In August 2011, ChaCha launched its text messaging-based service in the United Kingdom.

On April 20, 2012, ChaCha shut down operations in the United Kingdom; the company stated the reason for ending UK operations was that "adoption rates for new price-competitive services are quite low in the UK."

On December 12, 2016, ChaCha shut down operations due to declining advertising revenue, which left it unable to service its debt.

==Products==

===Desktop search===
ChaCha was founded with the intention to offer human-guided search from within a web browser and for the search engine to learn from the results provided by their freelancers. The system offered a chat on the left side of the page where users could chat with the guides and conclude their search. The center of the page contained results that a guide could add or remove (later users could also add or remove these results). The right side of the page contained ads that were relevant to the search.

Desktop search was phased out in April 2008, in favor of mobile products.

===Mobile search===
Users were able to send an SMS message with their question to 242–242, where Guides would then answer it. Standard messaging fees could apply, but ChaCha never charged additional fees.

===Voice search===
ChaCha launched its beta version of a call-in search service on April 1, 2008, while discontinuing its less effective guided web search. Users called a toll-free number (800-2ChaCha) to have a human answer their questions via SMS.

===Mobile marketing===
In July 2008, ChaCha launched its first mobile marketing campaign with Coca-Cola to promote its My Coke Rewards program to users interested in NASCAR racing. Fox News reported that ChaCha planned by mid-2008 to charge users $5–10 per month once they exceeded 10 queries.
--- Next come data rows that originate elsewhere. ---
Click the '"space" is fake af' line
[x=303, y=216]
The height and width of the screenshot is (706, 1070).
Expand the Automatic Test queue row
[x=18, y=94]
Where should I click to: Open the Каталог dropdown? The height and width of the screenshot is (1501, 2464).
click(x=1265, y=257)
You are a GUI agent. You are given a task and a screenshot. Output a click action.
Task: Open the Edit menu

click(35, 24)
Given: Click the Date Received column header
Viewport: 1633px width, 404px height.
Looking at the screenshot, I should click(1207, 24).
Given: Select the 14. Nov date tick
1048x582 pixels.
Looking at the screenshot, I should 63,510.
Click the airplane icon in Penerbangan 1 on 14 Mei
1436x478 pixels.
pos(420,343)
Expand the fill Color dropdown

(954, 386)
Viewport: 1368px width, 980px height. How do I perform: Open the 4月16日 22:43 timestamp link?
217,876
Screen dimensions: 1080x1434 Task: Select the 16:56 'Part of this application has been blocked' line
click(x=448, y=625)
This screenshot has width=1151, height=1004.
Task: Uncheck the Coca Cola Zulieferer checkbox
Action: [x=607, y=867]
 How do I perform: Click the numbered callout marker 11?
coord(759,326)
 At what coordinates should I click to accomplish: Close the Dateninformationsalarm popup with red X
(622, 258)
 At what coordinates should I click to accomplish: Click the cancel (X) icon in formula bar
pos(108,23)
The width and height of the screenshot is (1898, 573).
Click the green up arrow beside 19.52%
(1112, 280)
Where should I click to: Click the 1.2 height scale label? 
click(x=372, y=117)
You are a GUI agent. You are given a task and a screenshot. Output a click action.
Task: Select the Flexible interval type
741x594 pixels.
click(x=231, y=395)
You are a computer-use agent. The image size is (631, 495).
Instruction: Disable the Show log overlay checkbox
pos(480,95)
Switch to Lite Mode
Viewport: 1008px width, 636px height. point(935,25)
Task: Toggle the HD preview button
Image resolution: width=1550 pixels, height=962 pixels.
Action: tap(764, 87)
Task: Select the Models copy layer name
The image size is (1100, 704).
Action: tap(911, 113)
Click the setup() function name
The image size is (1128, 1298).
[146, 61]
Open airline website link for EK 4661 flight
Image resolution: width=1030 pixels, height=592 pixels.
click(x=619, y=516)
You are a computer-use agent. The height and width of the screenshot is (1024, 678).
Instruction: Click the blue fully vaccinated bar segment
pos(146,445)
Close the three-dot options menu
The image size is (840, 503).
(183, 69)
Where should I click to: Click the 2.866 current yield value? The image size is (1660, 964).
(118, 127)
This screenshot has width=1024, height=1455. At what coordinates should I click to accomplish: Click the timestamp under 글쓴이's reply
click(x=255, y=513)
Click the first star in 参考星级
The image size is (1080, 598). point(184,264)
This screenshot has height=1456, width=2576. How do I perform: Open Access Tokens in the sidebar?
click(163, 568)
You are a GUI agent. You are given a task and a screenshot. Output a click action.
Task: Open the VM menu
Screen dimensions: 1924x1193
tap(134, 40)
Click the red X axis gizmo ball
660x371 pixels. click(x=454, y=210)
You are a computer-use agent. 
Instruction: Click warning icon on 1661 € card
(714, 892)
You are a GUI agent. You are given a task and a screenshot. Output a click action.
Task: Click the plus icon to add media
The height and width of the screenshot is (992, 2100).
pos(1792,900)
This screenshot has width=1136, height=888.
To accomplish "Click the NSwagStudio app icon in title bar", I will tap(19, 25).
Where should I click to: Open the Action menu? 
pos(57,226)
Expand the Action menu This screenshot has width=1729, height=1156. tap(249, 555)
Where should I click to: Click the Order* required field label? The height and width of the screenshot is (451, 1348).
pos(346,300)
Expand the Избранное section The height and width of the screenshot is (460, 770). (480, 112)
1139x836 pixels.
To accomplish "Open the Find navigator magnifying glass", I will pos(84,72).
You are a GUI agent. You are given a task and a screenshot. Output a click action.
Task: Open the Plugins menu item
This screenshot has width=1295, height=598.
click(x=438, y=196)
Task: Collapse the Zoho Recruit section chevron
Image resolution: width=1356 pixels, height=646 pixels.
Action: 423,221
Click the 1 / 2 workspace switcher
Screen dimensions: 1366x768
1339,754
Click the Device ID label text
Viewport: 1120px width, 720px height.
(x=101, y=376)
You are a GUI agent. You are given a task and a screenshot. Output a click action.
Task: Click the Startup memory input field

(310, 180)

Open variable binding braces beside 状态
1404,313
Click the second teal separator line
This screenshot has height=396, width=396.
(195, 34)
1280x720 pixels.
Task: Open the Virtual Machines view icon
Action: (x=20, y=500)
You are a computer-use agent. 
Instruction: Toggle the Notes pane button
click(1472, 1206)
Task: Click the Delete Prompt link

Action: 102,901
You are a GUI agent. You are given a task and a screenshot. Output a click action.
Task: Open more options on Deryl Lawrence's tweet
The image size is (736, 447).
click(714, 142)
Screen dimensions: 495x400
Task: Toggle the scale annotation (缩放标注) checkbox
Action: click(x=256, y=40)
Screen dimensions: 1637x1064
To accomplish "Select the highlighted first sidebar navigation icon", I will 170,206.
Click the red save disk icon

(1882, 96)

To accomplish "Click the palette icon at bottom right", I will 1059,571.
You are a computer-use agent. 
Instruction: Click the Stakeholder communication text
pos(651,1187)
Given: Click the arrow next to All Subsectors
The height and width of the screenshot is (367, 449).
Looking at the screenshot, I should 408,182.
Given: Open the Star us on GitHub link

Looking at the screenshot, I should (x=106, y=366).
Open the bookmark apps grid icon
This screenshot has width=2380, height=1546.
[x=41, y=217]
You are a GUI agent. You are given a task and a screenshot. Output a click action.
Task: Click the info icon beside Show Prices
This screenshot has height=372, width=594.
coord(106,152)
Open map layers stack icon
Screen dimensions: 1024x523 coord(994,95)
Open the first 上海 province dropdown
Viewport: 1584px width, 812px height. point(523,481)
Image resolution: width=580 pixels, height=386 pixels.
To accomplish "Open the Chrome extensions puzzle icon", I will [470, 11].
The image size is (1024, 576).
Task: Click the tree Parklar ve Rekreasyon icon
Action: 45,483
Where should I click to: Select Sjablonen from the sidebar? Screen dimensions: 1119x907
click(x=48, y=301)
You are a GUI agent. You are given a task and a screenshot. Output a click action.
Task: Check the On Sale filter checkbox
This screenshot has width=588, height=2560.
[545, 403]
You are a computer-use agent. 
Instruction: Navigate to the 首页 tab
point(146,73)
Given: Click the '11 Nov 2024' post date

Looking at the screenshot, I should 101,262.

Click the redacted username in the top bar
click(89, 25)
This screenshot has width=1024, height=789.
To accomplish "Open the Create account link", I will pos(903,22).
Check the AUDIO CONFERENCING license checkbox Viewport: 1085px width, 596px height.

However, by May 2009, no additional fees had been implemented, nor had any plans been officially announced by a reliable source.

In November 2008, ChaCha launched its SMS Advertising Platform at ad:tech New York City.

In March 2009, ChaCha reported 30 million "impressions per month" and "3.6 million users" since January 2008. An ESPN 2009 article stated that ChaCha was getting about 1,000,000 questions each day according to their tipsheets. A former Yahoo executive opened a New York City office for ChaCha in hopes of increasing advertising.

In April 2009, Rick Reilly spent some time working at ChaCha for an article in ESPN The Magazine.